Reassessments and Disputing Your Score

The Bureau of Prisons conducts PATTERN reassessments at least every 180 days, typically during the regularly scheduled program review process.11Federal Bureau of Prisons. Needs Assessment in the Federal Bureau of Prisons During these reviews, a case manager evaluates the inmate’s progress in work assignments, educational courses, and programming, and the system updates dynamic factors based on any new disciplinary actions or completed milestones since the last evaluation. This rolling schedule is what makes it possible for inmates to move from a higher risk category to a lower one over time.

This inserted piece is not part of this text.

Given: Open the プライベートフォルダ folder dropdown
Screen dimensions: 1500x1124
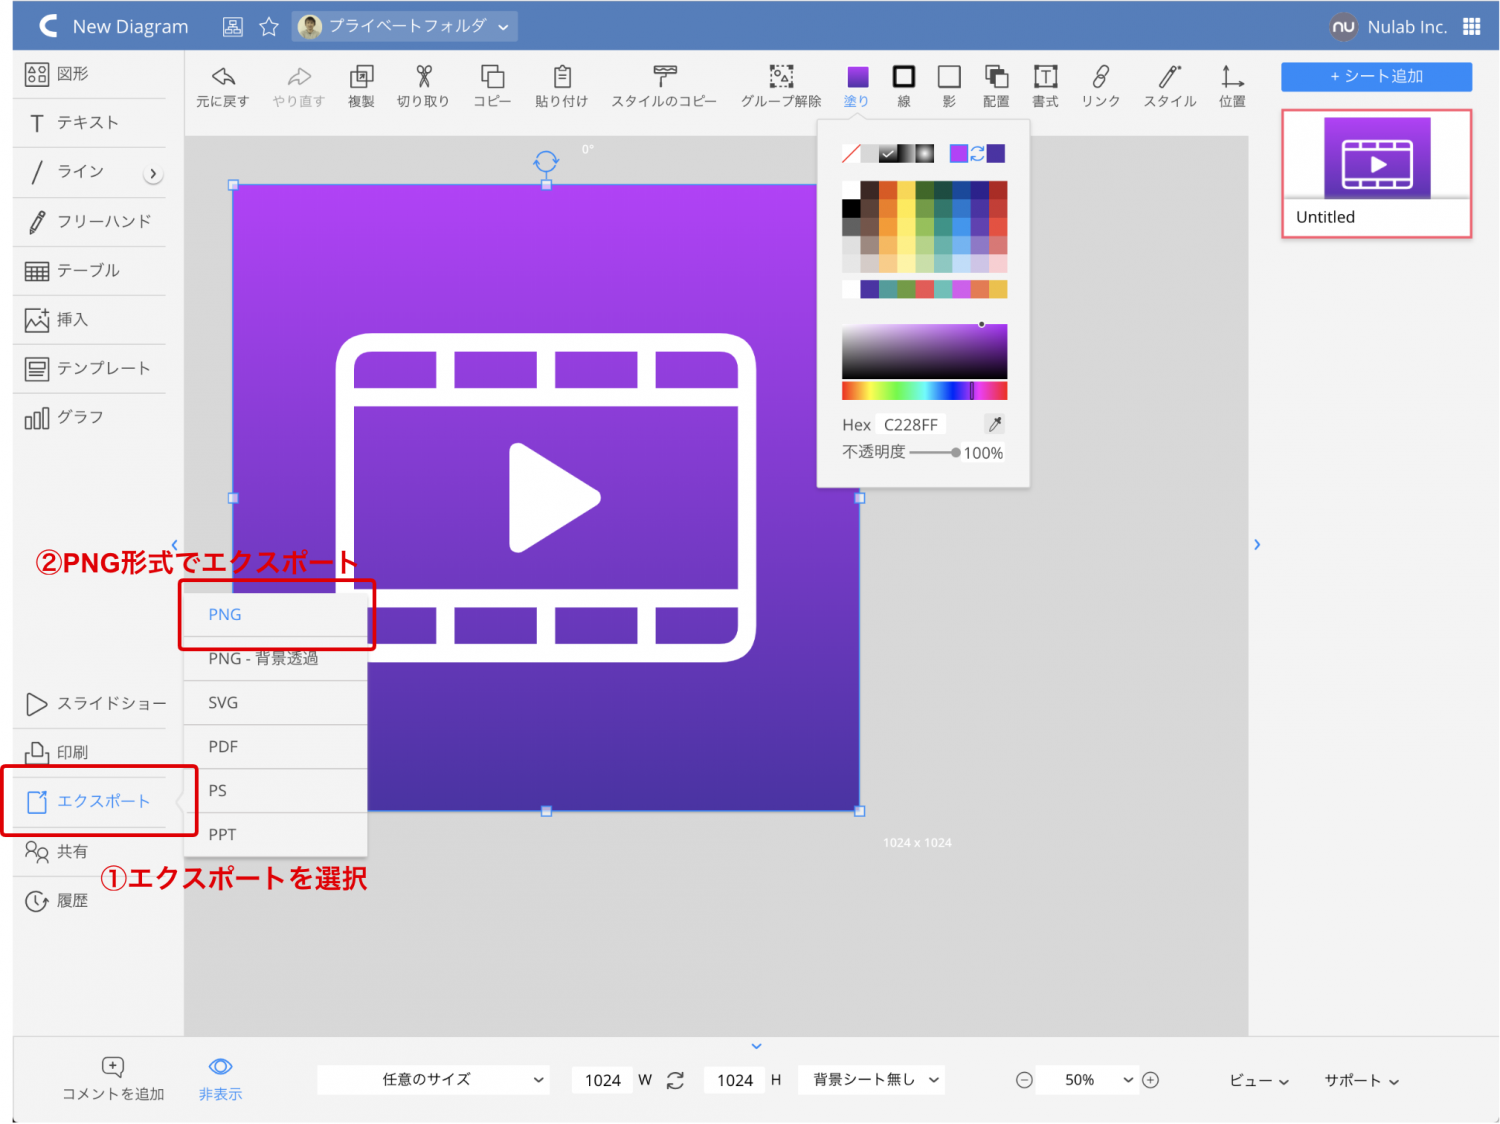Looking at the screenshot, I should (405, 27).
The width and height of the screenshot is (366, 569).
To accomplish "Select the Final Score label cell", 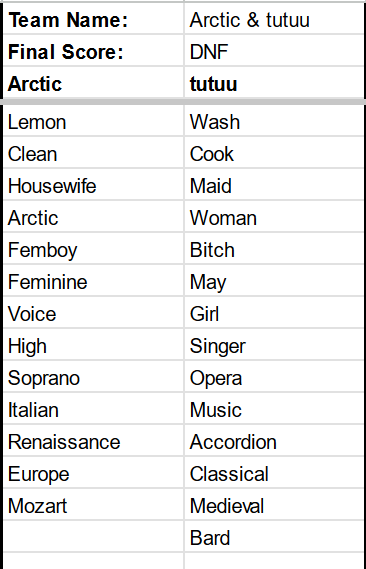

These reassessments carry enormous practical stakes. The difference between a Medium and Low classification can mean the difference between earning 10 or 15 days of credit per month, and between being able to apply those credits toward early release or not. Inmates who believe their PATTERN score contains errors — a disciplinary infraction that was later expunged, a program completion that wasn’t recorded, or a factual mistake in their criminal history — can use the Bureau’s administrative remedy process to seek correction. That process begins with an informal resolution attempt at the institutional level and can be appealed through regional and national levels if the initial response is unsatisfactory.

Given how much rides on the classification, checking the accuracy of each reassessment is one of the most important steps an inmate or their attorney can take. Errors in dynamic factors are particularly worth scrutinizing because those are the inputs most likely to contain data-entry mistakes or missing records.